▸ What this task involves: Return only the number of lines in the records below where the string "Expand" shows up.

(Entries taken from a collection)

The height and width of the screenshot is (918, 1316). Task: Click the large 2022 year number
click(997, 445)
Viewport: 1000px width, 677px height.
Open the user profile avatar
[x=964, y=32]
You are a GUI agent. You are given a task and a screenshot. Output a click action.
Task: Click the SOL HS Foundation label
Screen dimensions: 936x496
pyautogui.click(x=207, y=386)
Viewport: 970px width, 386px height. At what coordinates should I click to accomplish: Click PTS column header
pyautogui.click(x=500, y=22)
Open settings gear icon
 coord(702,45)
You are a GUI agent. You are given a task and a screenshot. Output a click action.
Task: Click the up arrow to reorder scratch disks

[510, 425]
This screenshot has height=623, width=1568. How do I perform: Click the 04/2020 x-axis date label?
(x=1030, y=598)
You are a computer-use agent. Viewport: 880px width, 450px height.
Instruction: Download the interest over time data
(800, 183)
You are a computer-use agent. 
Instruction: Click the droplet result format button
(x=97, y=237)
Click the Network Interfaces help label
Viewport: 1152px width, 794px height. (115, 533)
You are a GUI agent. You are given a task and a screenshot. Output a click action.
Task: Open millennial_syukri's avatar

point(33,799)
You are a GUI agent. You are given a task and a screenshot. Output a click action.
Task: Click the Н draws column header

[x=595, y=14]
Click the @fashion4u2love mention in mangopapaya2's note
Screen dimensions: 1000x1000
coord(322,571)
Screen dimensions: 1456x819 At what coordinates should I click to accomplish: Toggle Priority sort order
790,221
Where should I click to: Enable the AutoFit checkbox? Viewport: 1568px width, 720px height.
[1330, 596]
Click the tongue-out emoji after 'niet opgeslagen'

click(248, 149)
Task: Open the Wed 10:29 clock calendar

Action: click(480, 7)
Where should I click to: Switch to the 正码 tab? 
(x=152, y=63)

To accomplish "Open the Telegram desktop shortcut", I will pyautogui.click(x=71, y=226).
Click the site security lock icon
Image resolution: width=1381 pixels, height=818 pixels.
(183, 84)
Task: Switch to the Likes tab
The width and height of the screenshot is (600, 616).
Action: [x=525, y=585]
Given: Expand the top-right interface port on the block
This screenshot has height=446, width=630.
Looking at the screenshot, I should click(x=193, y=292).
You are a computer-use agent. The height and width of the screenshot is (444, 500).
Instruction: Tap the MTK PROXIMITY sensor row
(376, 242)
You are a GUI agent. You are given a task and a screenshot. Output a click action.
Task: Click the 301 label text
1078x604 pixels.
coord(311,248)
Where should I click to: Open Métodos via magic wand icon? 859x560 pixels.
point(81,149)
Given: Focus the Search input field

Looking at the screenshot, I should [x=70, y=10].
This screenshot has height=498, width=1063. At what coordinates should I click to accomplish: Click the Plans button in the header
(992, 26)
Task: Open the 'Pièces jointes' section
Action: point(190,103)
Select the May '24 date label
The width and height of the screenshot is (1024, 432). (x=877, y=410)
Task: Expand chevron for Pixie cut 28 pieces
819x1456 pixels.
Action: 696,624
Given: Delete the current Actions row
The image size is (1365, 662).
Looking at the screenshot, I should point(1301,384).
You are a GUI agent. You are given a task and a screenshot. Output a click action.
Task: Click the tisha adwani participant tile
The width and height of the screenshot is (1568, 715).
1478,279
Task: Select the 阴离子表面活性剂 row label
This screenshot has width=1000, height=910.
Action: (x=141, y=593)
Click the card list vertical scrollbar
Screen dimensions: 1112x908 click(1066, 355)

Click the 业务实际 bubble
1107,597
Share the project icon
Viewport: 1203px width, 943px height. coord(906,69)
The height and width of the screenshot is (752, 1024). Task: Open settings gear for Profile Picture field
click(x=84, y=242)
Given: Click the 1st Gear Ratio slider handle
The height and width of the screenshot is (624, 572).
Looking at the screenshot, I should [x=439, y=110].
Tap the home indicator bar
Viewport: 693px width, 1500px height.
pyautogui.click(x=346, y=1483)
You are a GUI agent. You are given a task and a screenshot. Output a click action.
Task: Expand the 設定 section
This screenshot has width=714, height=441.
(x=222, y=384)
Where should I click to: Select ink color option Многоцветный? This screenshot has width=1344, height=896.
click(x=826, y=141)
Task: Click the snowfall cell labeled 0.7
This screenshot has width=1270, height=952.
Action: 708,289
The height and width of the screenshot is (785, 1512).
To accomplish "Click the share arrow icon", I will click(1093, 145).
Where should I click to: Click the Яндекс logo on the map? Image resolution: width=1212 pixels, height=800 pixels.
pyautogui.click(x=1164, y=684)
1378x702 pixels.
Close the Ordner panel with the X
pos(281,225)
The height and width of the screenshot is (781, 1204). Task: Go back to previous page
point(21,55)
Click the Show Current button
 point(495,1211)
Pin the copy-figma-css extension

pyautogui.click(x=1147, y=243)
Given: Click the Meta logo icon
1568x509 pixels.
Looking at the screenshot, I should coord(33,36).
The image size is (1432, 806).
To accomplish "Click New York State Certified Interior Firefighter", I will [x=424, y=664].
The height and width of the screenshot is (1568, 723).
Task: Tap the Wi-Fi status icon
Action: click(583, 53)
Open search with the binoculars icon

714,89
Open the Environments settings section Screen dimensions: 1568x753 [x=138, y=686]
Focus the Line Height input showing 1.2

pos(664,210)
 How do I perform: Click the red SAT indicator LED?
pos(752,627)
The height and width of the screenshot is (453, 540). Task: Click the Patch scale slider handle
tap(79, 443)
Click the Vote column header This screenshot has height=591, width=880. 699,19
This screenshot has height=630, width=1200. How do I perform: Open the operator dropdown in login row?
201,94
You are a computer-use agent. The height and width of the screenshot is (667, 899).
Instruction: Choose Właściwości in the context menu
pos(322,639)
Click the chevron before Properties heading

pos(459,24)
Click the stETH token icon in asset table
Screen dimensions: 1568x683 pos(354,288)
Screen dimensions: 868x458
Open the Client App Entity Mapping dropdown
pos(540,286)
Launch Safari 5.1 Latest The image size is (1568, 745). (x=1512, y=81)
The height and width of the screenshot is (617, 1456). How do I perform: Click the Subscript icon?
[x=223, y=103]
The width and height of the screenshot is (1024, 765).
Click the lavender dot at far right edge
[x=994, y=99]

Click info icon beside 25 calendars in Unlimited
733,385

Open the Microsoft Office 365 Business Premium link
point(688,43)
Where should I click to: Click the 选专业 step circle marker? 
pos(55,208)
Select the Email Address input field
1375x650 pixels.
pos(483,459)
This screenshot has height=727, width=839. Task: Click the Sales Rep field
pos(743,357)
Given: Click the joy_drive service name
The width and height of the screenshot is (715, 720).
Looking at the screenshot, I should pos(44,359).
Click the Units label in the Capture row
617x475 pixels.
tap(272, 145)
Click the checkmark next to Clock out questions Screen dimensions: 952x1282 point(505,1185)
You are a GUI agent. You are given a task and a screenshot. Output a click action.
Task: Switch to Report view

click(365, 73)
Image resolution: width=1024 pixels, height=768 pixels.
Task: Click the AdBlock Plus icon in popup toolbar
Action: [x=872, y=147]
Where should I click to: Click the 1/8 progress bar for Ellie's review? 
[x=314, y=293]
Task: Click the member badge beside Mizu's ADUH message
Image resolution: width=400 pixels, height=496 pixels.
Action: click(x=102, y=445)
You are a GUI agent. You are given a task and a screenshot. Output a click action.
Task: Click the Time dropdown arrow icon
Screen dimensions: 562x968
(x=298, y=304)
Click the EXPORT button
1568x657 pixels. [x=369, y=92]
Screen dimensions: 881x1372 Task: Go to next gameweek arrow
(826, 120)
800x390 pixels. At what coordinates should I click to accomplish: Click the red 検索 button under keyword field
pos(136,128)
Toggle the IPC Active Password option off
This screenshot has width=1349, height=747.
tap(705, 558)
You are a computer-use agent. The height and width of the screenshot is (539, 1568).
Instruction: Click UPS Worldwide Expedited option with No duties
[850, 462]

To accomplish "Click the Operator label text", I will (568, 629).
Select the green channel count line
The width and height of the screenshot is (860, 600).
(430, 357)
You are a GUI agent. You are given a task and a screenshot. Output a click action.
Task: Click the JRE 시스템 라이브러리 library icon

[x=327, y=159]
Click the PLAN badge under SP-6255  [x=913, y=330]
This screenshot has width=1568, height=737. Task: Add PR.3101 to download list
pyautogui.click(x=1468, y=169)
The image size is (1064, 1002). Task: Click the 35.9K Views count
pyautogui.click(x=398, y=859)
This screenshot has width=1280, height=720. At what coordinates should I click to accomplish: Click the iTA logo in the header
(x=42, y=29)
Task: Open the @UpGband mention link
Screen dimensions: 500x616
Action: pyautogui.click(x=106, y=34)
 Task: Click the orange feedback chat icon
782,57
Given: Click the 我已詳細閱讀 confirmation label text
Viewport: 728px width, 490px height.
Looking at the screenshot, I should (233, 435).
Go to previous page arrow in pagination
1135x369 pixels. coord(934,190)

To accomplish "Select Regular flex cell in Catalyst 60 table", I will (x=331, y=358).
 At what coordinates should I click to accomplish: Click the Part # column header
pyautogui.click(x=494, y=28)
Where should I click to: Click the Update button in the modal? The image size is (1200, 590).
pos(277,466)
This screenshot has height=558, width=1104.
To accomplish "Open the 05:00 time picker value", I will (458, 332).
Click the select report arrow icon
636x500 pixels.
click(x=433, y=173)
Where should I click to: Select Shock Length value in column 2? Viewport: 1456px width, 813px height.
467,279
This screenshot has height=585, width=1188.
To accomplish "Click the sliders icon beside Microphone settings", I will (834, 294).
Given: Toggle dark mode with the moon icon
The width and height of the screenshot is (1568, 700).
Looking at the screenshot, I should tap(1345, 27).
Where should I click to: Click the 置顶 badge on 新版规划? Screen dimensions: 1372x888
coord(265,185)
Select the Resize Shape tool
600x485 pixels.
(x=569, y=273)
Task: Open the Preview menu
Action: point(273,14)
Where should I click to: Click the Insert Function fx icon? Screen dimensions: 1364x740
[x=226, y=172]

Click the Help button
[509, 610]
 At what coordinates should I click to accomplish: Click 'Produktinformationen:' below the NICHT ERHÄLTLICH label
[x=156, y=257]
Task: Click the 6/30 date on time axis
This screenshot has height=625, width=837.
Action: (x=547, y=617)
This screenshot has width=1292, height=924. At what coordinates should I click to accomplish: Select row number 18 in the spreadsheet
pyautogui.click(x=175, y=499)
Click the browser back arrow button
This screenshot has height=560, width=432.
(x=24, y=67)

▸ Response below: 3